Making Cities Work: The Dynamics Of Urban Innovation

2019-03-13
Making Cities Work: The Dynamics Of Urban Innovation
Title Making Cities Work: The Dynamics Of Urban Innovation PDF eBook
Author David Morley
Publisher Routledge
Pages 193
Release 2019-03-13
Genre Political Science
ISBN 042972795X

This book is an outcome of the conference 'Urban Innovation: Working Solutions to the Problems of Human Settlement' held in 1977. It focuses on urban innovations as working alternatives that reflect an institutional capacity to adapt complex human systems in response to basic environmental change.


Inner City Regeneration

2013-10-16
Inner City Regeneration
Title Inner City Regeneration PDF eBook
Author Robert K. Home
Publisher Routledge
Pages 187
Release 2013-10-16
Genre Science
ISBN 1134563663

This book covers all the main aspects of government policy and practice in British inner city regeneration.

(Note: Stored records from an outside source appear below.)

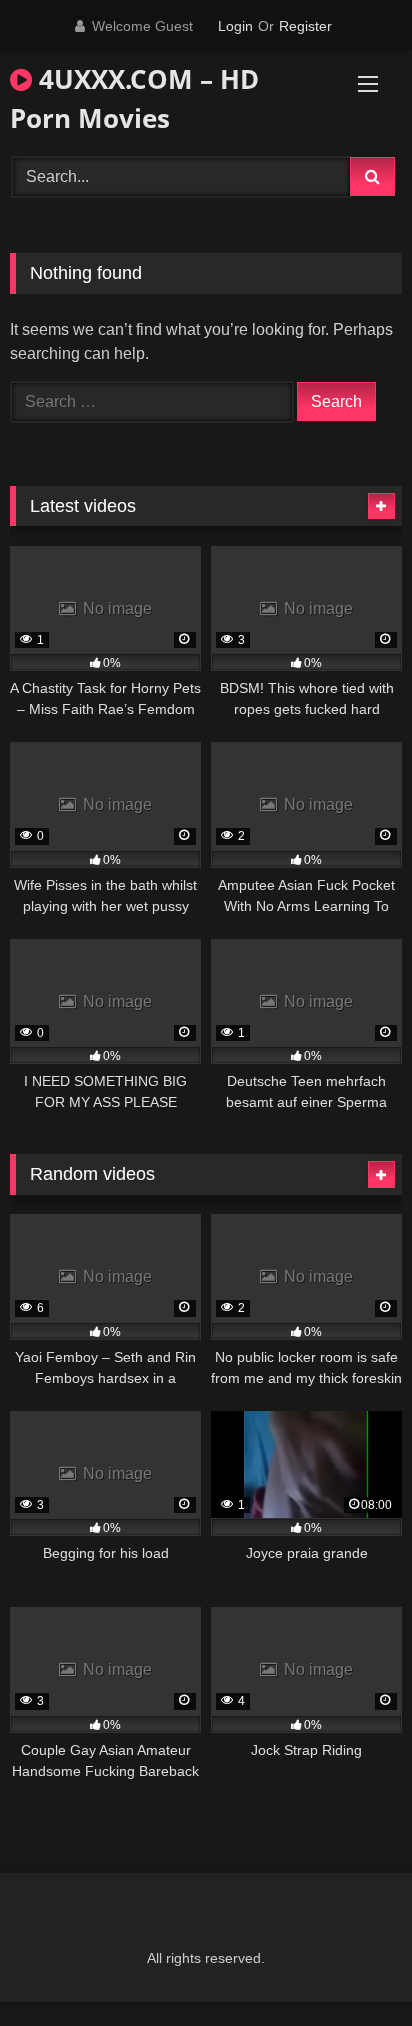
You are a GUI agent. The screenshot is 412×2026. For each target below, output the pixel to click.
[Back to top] (350, 1966)
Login (235, 26)
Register (305, 26)
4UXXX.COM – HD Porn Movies (134, 98)
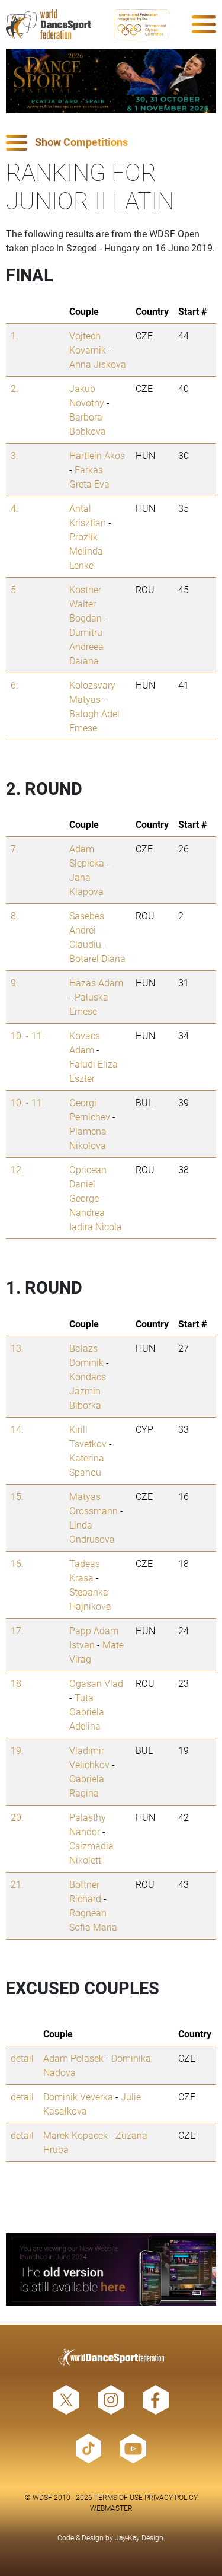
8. (14, 915)
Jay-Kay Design (139, 2537)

Chapters deal with the development of policy, agencies for regeneration, housing, social issues. The UK edxperience is compared with that of other countries, particularly the USA, and past achievements and future prospects are considered. This book was first published in 1982.


African Cities In Crisis

2019-04-23
African Cities In Crisis
Title African Cities In Crisis PDF eBook
Author Richard E. Stren
Publisher Routledge
Pages 309
Release 2019-04-23
Genre Political Science
ISBN 0429713037

This book presents the results of the "African Urban Management" project designed to study comparatively governmental responses to the gap between the realities of official plans and perspectives and the mushrooming world of the urban poor in African cities.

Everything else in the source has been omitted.